++++ GIVEN DATA
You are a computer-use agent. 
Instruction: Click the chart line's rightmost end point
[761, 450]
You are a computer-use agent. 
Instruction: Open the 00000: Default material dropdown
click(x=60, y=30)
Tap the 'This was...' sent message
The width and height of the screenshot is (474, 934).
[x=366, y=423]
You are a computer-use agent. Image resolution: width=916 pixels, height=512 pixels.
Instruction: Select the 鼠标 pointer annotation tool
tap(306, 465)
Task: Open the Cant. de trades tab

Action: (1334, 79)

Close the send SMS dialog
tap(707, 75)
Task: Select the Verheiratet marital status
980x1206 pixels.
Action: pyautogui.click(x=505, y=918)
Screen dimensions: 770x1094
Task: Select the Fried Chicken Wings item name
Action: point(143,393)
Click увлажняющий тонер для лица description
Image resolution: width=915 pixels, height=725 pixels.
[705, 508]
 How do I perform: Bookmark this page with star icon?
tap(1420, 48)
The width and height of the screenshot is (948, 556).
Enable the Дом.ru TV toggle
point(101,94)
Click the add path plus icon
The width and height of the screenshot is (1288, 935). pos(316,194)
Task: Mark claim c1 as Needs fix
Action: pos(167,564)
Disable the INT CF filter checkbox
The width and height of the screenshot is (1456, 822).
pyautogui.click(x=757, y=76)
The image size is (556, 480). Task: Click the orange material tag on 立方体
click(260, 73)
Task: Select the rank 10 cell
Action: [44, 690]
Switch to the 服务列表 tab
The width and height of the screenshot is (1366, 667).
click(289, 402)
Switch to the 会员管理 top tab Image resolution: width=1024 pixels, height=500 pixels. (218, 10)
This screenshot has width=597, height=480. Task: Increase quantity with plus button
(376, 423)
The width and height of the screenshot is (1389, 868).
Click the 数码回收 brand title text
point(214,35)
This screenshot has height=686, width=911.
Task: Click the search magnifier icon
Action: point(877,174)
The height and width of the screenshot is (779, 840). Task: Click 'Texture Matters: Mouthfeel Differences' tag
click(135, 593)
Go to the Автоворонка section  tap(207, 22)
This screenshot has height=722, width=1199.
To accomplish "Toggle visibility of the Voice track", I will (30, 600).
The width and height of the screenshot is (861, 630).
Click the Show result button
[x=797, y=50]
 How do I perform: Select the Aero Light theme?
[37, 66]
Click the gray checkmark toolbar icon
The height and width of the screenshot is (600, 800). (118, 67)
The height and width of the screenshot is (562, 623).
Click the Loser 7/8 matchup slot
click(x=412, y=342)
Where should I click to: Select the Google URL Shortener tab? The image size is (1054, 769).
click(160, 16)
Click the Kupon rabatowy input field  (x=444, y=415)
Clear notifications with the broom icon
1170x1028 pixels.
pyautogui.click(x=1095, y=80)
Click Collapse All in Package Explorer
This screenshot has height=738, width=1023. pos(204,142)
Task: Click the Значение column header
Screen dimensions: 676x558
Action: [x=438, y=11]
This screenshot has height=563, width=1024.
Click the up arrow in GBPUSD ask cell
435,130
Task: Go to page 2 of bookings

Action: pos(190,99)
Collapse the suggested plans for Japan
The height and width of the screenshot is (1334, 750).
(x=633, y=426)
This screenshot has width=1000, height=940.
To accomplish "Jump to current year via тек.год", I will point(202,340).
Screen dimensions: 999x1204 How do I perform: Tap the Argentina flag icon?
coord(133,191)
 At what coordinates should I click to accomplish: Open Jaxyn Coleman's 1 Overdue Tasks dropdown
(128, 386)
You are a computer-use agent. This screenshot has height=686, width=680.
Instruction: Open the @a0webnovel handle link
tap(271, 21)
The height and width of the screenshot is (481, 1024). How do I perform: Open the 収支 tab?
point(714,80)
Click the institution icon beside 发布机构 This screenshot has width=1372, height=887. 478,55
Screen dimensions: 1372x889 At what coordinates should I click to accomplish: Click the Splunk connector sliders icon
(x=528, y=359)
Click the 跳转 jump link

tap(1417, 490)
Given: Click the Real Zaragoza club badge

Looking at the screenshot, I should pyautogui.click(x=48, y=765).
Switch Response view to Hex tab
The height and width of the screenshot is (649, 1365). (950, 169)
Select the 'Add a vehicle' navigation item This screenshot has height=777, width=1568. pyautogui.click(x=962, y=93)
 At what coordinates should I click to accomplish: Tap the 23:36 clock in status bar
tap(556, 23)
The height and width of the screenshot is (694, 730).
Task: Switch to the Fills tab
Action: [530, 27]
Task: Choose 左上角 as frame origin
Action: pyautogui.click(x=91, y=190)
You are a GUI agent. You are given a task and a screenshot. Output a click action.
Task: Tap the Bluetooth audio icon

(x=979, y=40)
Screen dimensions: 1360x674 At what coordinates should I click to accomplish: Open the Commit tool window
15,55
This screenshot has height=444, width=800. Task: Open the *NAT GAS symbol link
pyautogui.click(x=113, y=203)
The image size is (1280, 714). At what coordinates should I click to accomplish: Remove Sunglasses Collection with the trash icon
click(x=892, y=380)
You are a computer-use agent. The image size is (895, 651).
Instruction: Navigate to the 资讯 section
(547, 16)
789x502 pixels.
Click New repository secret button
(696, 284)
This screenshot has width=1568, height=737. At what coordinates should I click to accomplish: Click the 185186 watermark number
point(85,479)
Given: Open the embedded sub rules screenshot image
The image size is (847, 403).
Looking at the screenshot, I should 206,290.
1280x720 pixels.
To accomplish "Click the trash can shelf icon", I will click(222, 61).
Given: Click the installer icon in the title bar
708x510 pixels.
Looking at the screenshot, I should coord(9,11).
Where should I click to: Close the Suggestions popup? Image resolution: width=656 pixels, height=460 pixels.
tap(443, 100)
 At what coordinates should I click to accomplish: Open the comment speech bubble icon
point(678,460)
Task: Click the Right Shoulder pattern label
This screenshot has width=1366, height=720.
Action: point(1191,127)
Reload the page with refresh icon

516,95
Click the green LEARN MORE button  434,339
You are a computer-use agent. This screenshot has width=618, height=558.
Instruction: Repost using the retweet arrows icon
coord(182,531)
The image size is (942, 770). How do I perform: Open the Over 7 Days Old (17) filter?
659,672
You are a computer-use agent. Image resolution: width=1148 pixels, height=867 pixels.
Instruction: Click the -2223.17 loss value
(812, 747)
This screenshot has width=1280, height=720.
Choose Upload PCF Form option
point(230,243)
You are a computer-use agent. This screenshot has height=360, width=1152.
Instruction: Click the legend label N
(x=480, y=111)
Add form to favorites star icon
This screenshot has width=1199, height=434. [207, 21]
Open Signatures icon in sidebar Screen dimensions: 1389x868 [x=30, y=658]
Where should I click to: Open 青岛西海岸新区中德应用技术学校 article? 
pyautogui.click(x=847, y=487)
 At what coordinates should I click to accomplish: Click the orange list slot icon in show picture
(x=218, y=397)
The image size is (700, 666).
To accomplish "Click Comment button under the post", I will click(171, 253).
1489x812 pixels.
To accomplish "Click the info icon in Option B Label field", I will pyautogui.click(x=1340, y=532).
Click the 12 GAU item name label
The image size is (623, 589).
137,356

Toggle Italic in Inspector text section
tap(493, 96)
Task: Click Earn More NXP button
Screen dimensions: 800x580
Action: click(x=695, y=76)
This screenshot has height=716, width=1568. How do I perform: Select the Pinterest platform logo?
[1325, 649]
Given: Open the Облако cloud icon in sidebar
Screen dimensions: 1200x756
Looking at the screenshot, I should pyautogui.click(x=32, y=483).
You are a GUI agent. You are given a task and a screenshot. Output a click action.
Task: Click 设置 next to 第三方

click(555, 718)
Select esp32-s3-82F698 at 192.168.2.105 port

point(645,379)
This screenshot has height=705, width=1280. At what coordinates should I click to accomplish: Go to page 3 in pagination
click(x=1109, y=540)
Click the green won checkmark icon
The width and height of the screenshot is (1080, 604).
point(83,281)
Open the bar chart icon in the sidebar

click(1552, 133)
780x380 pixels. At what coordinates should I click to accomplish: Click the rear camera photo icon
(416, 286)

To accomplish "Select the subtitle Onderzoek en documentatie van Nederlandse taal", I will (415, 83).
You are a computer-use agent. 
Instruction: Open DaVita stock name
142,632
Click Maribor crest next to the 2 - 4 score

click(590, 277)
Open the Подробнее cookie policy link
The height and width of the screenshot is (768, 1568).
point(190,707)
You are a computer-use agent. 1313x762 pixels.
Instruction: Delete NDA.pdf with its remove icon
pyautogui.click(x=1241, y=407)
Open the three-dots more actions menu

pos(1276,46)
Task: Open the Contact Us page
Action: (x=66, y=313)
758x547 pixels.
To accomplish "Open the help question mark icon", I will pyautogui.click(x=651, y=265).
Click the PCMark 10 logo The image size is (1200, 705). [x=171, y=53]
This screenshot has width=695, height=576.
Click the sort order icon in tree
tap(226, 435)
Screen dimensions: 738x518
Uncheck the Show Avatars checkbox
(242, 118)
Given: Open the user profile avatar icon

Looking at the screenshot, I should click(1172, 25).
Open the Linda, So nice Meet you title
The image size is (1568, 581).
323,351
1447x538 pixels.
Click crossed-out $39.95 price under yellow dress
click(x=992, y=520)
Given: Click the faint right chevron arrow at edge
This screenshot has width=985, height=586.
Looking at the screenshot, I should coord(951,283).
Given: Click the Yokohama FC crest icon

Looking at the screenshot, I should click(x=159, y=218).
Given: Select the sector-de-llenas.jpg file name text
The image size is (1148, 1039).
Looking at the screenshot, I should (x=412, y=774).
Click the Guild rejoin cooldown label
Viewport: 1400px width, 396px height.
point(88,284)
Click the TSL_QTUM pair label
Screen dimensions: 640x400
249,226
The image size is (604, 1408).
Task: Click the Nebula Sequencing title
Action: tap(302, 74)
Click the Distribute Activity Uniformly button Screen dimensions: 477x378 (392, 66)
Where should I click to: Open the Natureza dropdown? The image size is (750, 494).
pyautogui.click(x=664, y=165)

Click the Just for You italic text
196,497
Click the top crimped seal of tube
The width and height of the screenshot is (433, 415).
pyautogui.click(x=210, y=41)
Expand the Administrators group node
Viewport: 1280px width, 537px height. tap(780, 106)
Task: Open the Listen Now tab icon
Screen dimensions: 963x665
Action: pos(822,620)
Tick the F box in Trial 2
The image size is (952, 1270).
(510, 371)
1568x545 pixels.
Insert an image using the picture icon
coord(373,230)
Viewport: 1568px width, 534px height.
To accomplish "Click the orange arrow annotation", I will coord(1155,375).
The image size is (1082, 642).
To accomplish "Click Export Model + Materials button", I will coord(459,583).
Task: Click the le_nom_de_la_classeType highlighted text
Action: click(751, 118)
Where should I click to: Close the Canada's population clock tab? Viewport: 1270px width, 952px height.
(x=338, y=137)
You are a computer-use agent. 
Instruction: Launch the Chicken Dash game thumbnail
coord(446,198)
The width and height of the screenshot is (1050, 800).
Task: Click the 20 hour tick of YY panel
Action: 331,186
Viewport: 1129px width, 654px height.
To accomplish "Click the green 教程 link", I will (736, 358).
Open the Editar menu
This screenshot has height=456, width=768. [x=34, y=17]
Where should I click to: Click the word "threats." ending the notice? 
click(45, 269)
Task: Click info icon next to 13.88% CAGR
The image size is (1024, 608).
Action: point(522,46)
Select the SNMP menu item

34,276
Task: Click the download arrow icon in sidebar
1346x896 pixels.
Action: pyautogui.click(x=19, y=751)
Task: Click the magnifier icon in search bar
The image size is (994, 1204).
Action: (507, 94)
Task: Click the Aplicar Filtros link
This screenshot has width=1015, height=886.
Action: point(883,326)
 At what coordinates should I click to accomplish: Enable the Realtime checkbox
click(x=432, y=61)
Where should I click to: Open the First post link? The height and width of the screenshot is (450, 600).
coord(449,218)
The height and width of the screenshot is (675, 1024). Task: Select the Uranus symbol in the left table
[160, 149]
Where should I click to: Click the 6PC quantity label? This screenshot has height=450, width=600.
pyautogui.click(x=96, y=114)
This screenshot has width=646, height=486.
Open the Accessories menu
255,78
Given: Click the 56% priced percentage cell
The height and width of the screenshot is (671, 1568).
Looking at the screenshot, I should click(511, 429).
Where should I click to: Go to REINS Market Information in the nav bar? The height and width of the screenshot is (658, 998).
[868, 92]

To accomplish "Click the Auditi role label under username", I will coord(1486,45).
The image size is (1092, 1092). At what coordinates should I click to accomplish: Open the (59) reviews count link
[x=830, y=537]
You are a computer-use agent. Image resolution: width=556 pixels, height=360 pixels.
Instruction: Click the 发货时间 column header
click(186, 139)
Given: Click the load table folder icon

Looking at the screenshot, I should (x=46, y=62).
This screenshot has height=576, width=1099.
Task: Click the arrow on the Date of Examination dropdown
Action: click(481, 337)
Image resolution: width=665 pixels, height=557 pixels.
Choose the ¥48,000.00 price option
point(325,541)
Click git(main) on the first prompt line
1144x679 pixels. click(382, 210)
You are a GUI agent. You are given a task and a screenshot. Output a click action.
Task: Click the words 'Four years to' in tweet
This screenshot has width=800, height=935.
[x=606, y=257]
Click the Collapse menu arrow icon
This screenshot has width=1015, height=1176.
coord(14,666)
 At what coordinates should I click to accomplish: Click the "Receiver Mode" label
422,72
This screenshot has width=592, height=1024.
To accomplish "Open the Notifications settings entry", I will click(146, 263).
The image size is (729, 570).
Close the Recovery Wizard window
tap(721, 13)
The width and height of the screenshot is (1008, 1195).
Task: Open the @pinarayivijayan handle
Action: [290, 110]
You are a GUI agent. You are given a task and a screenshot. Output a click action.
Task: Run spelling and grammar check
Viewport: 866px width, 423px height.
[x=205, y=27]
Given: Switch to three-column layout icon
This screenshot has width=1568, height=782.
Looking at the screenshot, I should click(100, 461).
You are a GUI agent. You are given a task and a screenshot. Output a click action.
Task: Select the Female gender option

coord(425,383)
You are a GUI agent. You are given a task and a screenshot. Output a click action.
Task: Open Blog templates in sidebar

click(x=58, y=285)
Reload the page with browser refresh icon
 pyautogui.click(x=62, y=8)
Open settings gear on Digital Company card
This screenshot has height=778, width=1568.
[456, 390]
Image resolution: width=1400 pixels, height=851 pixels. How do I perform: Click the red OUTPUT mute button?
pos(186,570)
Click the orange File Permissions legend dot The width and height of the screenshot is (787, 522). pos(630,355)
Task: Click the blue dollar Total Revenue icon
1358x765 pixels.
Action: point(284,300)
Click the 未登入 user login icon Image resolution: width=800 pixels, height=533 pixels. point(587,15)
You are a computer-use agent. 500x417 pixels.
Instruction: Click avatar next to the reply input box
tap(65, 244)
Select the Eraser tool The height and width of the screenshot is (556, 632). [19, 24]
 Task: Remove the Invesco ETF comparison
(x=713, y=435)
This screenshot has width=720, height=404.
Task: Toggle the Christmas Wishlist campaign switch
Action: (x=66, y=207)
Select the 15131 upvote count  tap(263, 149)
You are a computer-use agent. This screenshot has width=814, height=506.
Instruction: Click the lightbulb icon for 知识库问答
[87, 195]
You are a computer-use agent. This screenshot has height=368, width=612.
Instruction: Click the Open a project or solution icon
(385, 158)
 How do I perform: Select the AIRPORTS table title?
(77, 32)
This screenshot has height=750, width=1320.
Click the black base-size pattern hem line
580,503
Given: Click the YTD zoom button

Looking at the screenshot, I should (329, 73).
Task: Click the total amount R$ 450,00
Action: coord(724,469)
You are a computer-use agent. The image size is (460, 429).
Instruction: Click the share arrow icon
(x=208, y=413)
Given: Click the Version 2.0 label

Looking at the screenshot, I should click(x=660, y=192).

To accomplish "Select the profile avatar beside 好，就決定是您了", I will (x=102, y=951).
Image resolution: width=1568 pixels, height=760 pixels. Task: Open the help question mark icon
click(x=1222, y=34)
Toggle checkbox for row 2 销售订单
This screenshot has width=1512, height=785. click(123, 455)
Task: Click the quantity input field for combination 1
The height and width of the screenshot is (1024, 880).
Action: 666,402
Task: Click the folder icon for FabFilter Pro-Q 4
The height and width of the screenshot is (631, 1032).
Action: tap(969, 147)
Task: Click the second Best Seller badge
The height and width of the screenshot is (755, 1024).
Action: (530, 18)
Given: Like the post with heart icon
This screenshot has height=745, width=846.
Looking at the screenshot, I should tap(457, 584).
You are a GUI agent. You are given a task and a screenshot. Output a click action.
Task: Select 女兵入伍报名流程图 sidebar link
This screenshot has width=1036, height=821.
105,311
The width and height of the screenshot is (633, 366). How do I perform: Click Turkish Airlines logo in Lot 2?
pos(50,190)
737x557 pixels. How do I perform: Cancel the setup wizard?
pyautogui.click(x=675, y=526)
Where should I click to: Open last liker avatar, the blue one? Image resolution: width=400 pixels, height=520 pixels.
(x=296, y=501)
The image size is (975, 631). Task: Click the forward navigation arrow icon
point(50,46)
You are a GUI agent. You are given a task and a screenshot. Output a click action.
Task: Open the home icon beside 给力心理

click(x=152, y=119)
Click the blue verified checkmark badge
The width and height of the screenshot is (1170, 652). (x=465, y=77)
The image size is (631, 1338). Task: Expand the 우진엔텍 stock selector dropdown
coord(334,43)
++++++++
# DIRECTIONS
Reproduce exactly the lines from the beginning of the entries above up to and including the line that contains "Task: Select the Verheiratet marital status".

# THE COMPLETED TASK
You are a computer-use agent. 
Instruction: Click the chart line's rightmost end point
[761, 450]
You are a computer-use agent. 
Instruction: Open the 00000: Default material dropdown
click(x=60, y=30)
Tap the 'This was...' sent message
The width and height of the screenshot is (474, 934).
[x=366, y=423]
You are a computer-use agent. Image resolution: width=916 pixels, height=512 pixels.
Instruction: Select the 鼠标 pointer annotation tool
tap(306, 465)
Task: Open the Cant. de trades tab

Action: (1334, 79)

Close the send SMS dialog
tap(707, 75)
Task: Select the Verheiratet marital status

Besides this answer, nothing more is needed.